Turkey Puff Pancake Recipe
"Your family or guests are sure to say 'Wow!' when you present them with this dish that rises so high and browns so beautifully," notes Patricia Millmann from Wauwautosa, Wisconsin. "I sometimes add water chestnuts for crunch."
- 3/4 cup plus 2 tablespoons all-purpose flour, divided
- 2 Eggland's Best Eggs, beaten
- Dash cayenne pepper
- 1 cup milk, divided
- 5 tablespoons butter, divided
- 1/2 cup chopped onion
- 3/4 cup sliced fresh mushrooms
- 3/4 cup turkey or chicken broth
- 1/4 teaspoon salt
- 1/4 teaspoon pepper
- 2 cups thinly sliced cooked turkey
- 1 to 2 tablespoons grated Parmesan cheese
- Place 3/4 cup flour in a large bowl. Whisk in eggs, cayenne and 3/4 cup milk until smooth. Place 3 tablespoons butter in a 9-in. pie plate. Heat at 400° for 3-4 minutes or until melted. Pour batter into hot plate. Bake for 15-18 minutes or until golden brown and center is set.

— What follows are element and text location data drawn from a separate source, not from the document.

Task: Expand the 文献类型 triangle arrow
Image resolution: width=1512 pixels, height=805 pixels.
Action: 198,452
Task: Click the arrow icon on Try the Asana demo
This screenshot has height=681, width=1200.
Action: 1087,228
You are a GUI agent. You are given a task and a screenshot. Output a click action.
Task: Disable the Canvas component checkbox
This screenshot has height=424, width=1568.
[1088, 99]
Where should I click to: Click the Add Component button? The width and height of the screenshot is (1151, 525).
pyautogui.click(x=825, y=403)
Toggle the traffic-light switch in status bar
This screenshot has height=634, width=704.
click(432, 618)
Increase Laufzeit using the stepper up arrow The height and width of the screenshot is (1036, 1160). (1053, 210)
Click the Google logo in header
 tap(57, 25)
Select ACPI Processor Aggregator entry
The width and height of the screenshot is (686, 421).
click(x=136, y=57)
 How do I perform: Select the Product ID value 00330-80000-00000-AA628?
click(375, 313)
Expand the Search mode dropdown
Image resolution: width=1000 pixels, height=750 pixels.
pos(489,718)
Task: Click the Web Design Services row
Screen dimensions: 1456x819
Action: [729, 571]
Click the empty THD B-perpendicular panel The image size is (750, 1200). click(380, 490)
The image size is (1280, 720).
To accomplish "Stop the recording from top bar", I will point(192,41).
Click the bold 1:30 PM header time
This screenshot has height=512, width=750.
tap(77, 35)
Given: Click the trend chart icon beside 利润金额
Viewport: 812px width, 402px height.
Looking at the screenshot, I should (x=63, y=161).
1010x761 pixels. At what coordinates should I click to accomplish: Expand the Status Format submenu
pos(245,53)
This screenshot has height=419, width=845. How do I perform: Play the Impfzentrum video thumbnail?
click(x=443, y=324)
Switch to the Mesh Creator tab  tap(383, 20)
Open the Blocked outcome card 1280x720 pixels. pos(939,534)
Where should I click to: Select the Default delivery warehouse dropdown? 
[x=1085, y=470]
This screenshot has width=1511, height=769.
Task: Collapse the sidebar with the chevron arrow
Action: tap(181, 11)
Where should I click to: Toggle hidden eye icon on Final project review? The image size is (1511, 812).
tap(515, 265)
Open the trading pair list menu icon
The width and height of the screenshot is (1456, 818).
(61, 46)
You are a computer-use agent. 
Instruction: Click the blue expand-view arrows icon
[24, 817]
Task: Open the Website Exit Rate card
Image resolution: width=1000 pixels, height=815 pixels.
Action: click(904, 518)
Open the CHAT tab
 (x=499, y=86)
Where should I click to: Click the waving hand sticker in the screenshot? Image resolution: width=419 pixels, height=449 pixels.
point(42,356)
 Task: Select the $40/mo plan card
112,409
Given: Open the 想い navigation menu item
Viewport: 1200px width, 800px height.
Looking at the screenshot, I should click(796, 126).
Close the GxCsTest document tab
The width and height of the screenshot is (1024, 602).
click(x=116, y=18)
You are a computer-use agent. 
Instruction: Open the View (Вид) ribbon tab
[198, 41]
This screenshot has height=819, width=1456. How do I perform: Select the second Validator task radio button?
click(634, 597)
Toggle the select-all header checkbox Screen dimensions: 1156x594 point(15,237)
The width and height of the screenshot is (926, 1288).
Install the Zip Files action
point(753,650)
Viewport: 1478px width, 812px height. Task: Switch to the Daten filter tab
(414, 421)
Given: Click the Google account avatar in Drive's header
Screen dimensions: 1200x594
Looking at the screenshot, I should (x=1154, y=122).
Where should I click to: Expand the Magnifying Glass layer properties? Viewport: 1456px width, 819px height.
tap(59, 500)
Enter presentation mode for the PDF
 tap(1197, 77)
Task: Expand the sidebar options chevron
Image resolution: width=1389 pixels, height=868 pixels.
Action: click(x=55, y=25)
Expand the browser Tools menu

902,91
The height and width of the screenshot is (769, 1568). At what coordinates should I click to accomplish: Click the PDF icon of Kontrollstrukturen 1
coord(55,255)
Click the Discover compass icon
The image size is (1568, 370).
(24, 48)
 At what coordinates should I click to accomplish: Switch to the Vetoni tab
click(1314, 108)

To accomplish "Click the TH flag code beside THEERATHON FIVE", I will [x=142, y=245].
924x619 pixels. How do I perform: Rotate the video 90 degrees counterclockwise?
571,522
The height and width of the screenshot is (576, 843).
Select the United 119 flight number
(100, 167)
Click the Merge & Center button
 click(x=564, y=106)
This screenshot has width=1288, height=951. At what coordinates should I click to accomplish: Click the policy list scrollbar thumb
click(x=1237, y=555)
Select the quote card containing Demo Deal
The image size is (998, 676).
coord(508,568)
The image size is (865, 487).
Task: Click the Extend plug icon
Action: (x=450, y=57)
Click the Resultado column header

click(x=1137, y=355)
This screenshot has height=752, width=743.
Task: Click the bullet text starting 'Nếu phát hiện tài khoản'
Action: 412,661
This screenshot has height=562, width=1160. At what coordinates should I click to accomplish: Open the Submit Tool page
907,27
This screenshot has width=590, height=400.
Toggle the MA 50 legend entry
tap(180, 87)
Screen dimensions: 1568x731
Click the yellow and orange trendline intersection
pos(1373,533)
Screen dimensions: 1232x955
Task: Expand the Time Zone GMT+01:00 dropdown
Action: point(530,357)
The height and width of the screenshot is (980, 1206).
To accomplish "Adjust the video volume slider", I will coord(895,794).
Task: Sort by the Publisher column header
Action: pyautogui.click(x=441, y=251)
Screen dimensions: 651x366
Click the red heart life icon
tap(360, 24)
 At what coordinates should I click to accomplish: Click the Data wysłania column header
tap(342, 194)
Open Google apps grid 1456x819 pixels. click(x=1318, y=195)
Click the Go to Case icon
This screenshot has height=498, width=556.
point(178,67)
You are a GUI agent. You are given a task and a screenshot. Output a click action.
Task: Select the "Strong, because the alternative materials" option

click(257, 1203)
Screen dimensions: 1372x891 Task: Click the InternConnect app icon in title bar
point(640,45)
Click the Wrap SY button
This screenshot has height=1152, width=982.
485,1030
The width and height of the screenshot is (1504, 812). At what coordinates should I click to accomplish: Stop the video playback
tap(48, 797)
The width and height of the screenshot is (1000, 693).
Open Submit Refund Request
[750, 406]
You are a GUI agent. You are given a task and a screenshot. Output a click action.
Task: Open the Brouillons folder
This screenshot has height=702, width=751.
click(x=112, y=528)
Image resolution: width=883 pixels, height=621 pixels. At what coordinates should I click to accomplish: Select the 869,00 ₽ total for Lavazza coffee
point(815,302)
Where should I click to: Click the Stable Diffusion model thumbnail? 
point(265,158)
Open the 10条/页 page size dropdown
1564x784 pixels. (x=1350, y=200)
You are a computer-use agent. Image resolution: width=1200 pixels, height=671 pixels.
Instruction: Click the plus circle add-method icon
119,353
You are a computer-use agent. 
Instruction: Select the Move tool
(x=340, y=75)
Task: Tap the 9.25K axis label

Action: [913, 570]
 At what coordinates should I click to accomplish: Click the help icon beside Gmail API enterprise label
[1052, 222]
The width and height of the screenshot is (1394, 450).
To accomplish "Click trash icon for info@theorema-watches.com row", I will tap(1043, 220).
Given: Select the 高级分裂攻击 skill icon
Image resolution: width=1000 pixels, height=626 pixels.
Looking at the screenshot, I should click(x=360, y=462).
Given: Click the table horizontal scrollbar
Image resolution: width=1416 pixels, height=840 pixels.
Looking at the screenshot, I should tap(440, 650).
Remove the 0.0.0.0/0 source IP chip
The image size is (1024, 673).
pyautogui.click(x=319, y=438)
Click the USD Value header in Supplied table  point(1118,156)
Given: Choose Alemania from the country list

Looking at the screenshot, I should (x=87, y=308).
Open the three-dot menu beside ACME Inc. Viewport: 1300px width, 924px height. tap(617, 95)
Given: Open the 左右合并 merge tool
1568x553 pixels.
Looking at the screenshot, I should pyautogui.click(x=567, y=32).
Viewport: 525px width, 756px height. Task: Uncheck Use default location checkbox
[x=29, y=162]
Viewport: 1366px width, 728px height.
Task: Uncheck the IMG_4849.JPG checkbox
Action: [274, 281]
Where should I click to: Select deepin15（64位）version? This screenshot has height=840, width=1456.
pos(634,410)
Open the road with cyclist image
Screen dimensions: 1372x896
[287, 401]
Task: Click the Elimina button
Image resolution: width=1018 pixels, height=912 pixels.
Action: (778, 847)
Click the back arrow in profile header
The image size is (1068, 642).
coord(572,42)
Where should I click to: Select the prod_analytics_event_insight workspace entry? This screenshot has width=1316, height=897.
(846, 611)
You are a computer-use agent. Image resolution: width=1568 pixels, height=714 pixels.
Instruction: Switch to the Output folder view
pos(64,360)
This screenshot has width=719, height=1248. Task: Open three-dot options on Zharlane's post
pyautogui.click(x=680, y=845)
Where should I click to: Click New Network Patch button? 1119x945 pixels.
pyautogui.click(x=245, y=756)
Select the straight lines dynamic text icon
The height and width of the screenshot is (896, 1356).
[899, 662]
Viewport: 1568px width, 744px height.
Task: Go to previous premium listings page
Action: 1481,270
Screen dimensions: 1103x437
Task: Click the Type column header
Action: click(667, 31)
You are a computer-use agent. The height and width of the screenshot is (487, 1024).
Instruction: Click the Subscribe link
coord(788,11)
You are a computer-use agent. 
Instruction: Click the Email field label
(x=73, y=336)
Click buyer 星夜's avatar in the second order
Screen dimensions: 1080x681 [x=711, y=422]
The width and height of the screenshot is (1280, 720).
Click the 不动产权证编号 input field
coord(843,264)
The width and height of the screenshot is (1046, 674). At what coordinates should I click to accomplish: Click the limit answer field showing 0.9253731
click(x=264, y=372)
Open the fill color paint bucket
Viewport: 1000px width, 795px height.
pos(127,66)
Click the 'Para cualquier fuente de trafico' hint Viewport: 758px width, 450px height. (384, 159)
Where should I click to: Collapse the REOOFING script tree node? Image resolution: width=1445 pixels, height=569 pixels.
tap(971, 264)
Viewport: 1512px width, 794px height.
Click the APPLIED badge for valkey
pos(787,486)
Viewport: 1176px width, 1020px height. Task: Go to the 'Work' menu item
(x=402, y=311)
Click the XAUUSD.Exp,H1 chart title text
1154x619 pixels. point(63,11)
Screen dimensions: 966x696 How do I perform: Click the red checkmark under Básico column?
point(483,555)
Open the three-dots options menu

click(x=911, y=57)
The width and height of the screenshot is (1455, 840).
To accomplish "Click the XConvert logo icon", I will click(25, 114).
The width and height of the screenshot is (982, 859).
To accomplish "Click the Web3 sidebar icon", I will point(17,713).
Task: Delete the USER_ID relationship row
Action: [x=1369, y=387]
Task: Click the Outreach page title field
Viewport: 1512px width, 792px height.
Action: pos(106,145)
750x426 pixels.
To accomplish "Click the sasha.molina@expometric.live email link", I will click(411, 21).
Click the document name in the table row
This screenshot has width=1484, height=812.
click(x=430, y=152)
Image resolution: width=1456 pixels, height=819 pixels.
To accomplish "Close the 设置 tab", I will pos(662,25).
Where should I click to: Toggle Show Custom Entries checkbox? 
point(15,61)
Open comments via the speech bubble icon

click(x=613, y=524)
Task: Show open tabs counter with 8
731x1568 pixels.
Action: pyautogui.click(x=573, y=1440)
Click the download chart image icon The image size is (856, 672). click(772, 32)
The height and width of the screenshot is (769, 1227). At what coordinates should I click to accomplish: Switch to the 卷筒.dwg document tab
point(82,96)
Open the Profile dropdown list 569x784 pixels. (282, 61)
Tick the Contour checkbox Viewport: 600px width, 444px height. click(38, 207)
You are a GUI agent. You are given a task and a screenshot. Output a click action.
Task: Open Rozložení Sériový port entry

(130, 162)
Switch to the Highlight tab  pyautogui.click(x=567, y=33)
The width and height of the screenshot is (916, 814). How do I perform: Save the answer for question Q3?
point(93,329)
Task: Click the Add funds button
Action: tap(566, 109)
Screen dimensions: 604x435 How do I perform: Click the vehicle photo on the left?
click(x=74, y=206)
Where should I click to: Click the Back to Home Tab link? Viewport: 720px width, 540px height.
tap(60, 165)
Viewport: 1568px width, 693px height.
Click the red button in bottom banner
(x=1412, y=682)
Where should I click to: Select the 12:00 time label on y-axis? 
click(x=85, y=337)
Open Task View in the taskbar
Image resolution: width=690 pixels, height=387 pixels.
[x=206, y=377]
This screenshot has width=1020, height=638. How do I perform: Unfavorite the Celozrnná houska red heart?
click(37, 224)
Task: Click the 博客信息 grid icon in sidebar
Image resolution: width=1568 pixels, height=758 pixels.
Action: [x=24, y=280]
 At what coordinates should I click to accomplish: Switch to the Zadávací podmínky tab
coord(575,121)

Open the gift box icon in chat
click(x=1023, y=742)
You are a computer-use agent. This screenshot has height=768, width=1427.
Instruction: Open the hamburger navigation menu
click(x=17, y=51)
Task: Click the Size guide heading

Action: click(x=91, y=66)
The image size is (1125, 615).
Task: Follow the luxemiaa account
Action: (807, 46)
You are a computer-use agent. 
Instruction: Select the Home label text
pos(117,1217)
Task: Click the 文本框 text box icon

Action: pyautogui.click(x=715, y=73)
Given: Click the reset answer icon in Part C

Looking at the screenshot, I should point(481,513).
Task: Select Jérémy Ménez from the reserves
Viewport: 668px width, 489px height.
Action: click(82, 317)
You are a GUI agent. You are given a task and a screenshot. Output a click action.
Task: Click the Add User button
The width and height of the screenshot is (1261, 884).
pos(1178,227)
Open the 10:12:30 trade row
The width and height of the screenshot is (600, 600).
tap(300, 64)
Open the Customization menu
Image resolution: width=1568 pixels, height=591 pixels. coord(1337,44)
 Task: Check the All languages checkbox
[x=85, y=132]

- Meanwhile, in a large skillet, saute onion in remaining butter until tender. Add mushrooms; saute until tender. Sprinkle with the remaining flour; cook and stir for 1 minute. Add broth and remaining milk. Bring to a boil; cook and stir for 2 minutes or until thickened. Stir in salt, pepper and turkey.
- Spoon into center of pancake. Sprinkle with Parmesan cheese. Cut into wedges and serve immediately. Yield: 4-6 servings.